Resize within the chat panel
The browser fullscreen API is blocked inside the MCP app iframe because the host doesn't grant the required permission. Toggle the MCp app's max-height between a compact cap and 100vh with a button to give users more room. The MCP app expands to fill the available chat panel without leaving the iframe.
Test and debug
Use this section to test and debug your MCP app.
Use a debug panel during development
Add a visible log element to your app while developing so you can see the SDK connection state and raw tool results. Ensure that you review and complete the following items before you proceed to production:
- Delete the debug element from the HTML.
- Delete the related styles.
- Replace the logging function body so it does nothing.

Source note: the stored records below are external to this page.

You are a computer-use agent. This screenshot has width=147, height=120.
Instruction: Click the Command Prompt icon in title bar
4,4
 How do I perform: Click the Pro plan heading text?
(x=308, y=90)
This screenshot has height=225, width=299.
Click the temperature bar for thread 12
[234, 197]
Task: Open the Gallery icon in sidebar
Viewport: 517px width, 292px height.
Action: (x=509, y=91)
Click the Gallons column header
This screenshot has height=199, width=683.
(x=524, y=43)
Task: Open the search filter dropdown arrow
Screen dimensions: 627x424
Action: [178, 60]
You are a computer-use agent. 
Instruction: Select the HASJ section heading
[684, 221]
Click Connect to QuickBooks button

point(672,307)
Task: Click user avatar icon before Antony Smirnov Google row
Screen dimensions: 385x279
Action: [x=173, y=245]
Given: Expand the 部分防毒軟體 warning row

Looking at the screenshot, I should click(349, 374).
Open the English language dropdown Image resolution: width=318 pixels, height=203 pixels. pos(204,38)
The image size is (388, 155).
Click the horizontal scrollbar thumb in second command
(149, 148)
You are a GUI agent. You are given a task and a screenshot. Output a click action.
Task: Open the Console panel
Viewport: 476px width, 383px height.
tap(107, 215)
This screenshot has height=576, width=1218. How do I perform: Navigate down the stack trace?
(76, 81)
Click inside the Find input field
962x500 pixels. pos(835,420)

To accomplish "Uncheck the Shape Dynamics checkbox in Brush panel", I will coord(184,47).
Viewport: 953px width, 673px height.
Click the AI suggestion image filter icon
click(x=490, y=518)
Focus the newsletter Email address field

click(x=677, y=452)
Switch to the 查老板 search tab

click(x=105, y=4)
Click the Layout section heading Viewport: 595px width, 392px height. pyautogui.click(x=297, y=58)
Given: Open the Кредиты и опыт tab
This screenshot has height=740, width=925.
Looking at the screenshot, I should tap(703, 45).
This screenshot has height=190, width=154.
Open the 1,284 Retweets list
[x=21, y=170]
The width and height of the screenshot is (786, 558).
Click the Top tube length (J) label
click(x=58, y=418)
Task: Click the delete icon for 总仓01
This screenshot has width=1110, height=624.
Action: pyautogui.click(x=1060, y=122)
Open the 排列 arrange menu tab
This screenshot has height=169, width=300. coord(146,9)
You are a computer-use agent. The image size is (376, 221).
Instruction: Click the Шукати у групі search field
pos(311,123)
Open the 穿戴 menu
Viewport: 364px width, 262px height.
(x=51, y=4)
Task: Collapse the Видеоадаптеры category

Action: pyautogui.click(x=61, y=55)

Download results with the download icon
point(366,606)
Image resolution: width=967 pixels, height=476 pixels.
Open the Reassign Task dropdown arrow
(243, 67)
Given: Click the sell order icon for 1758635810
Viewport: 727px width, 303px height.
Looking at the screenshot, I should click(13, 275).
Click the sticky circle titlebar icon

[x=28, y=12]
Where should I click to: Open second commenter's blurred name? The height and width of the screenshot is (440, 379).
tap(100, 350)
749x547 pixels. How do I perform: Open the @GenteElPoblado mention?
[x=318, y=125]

The client caches the app per chat
The client doesn't refresh the MCP app in an existing chat after you edit and save MCP app code. The MCP app is pinned to the version that was current when the chat first rendered it. You must start a new chat to load the latest code. Reloading the browser tab isn't enough.
Verify the deployed code
Add a visible version marker to your MCP app's header and bump it on every save to confirm which code is live. The marker tells you at a glance whether you're looking at the latest deploy when you trigger the app.
Production checklist
Confirm the following before you share an MCP app:
- The recipe behind every linked tool is running.
- The tool names in your
callServerToolcalls match the server exactly, including case. - Every external domain is declared in the content security policy.
- Launch-tool descriptions are explicit trigger conditions, not vague capability labels.
- The debug panel and any version marker are removed.
- You tested end to end in a new chat.
Known limitations
MCP apps have the following limitations:
- Fullscreen is unavailable: The browser fullscreen API is blocked in the sandboxed iframe. Use a resize toggle instead.
- App state doesn't persist: MCP apps run in a sandboxed iframe. Chat history persists, but the MCP app's internal state, such as saved filters or form inputs, resets on navigation. Persist state through a tool backed by a data store if you need it to persist.
- Verified user access and token authentication are mutually exclusive: A tool that requires verified user access can't use token authentication. Refer to MCP authentication for available access methods.